** Data to examine follows **

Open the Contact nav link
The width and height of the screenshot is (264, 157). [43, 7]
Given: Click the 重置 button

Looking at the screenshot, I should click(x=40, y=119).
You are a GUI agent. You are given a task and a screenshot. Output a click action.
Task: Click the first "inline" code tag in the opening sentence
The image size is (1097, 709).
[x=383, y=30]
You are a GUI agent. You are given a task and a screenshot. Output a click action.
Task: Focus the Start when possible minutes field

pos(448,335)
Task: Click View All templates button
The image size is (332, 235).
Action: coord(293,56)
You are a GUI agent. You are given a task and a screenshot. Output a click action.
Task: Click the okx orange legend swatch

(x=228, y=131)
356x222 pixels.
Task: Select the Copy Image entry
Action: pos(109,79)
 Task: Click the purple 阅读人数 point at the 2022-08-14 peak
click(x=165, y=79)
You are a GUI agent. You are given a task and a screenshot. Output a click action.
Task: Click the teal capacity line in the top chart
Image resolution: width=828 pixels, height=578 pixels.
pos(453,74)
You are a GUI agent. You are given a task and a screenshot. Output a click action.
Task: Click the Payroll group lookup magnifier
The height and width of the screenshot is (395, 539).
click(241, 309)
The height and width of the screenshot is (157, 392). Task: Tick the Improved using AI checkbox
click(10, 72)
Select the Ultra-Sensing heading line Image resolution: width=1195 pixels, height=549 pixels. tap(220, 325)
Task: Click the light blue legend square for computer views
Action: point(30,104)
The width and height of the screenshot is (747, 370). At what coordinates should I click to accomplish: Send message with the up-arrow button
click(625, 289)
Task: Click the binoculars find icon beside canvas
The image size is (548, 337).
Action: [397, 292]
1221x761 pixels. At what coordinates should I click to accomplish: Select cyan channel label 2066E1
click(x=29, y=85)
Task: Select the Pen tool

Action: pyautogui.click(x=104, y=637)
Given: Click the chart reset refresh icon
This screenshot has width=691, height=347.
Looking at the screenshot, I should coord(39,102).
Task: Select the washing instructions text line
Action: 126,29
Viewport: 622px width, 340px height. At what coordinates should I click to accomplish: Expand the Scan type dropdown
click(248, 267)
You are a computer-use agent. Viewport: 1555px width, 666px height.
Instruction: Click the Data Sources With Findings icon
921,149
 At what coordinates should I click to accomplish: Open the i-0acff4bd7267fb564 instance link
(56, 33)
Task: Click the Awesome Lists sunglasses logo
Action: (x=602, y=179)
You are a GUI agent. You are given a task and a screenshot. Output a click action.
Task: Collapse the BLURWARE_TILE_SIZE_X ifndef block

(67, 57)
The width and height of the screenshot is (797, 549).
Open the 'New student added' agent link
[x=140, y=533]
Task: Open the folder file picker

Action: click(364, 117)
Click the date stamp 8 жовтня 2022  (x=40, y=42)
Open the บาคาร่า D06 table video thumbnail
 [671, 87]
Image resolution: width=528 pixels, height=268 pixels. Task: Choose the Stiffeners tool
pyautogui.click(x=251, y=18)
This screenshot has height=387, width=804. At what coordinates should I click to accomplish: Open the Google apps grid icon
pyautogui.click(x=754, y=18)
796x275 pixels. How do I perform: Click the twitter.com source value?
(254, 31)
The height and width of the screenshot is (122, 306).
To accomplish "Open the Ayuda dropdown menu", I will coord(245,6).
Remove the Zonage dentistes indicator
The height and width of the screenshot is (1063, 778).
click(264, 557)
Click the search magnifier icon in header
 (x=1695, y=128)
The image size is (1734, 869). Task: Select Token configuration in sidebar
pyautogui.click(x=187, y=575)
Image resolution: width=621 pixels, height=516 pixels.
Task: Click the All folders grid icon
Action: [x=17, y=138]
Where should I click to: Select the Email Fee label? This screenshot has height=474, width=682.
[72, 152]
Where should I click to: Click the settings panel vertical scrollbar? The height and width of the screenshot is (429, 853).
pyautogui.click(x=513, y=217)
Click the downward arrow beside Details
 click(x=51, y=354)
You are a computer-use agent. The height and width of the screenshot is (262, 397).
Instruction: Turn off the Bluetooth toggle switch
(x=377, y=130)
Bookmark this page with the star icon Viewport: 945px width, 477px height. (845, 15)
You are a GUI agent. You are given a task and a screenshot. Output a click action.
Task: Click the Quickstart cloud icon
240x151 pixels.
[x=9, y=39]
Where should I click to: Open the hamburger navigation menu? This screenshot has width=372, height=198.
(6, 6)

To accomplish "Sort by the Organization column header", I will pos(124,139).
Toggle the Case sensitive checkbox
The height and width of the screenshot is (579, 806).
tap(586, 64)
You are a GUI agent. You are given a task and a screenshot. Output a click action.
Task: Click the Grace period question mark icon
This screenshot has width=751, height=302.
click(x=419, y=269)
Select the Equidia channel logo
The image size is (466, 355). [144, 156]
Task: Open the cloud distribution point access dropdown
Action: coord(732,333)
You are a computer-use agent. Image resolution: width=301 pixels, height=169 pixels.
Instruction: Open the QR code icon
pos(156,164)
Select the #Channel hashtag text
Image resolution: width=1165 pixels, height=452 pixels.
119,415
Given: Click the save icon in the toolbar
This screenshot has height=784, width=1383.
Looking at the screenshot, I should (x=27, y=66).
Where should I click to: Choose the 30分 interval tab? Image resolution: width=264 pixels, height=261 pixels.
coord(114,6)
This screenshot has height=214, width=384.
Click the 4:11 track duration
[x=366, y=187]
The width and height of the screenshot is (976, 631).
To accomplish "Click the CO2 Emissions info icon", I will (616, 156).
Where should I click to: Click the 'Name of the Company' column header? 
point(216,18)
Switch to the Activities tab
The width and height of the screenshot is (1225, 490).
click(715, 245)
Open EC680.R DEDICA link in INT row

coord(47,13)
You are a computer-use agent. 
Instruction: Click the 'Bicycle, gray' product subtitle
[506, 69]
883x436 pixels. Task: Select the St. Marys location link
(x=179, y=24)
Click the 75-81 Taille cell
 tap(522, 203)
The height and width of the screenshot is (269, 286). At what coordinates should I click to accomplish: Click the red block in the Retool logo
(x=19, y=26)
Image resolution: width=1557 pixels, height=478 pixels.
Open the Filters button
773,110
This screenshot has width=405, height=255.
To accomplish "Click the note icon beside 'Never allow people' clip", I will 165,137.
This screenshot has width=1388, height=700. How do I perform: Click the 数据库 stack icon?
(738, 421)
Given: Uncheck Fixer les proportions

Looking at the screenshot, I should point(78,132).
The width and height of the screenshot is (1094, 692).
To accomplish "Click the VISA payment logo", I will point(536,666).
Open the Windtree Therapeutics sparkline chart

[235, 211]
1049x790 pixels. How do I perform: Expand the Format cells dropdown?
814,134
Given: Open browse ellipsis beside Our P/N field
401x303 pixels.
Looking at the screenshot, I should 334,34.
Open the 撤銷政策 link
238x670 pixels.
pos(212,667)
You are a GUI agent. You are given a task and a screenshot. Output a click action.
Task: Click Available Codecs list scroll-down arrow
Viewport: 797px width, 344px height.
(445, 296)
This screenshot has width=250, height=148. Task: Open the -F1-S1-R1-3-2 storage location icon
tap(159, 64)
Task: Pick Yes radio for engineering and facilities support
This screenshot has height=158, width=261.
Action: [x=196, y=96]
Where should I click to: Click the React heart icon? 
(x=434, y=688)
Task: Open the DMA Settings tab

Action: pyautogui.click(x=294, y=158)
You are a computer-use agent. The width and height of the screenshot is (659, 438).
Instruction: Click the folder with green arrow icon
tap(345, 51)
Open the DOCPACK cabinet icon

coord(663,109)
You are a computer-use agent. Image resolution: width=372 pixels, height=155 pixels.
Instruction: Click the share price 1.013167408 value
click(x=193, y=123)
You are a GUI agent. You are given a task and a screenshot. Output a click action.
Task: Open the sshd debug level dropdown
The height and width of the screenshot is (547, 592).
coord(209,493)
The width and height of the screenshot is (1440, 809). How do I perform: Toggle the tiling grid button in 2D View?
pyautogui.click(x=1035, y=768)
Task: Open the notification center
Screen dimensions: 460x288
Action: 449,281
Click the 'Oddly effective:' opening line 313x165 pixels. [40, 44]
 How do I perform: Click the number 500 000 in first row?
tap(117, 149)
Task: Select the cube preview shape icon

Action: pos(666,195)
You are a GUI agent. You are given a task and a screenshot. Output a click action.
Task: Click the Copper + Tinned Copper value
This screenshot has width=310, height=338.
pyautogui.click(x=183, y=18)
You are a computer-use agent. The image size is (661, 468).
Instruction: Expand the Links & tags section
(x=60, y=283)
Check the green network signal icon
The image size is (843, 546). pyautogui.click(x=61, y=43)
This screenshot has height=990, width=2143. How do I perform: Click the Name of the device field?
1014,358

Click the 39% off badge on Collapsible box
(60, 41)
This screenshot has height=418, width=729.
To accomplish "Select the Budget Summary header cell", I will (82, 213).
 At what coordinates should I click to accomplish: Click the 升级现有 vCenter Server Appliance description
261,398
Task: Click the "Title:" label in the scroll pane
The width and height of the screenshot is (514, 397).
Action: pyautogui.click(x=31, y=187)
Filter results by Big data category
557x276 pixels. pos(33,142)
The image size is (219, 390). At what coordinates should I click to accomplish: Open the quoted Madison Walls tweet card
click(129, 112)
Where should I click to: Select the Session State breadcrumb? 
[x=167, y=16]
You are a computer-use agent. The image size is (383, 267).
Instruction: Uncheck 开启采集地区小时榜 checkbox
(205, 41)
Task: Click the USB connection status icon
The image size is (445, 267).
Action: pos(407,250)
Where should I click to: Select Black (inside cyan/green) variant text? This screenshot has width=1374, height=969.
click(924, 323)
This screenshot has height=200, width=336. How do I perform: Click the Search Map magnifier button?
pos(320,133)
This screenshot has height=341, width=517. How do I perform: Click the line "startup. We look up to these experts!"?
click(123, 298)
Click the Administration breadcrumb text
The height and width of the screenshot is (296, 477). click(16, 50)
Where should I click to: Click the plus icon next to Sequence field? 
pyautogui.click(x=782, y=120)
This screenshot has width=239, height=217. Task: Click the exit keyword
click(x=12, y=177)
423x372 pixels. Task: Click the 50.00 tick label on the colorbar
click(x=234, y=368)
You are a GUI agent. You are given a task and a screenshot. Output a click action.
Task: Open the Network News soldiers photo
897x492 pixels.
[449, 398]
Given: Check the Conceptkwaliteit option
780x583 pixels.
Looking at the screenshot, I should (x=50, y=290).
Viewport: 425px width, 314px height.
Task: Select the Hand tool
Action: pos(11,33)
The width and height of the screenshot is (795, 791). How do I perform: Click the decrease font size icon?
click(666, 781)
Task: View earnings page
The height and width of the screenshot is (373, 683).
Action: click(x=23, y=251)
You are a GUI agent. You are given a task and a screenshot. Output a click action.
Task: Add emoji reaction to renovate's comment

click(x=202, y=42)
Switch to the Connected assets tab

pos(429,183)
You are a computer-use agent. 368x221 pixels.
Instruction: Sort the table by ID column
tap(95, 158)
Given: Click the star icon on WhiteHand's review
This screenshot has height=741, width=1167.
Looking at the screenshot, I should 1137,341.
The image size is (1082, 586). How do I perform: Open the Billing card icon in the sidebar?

** End of Data to examine **

### What the task asks:
What lines in the data hold the word "page"? Return them.

### Solution for this exercise:
Bookmark this page with the star icon Viewport: 945px width, 477px height. (845, 15)
Task: View earnings page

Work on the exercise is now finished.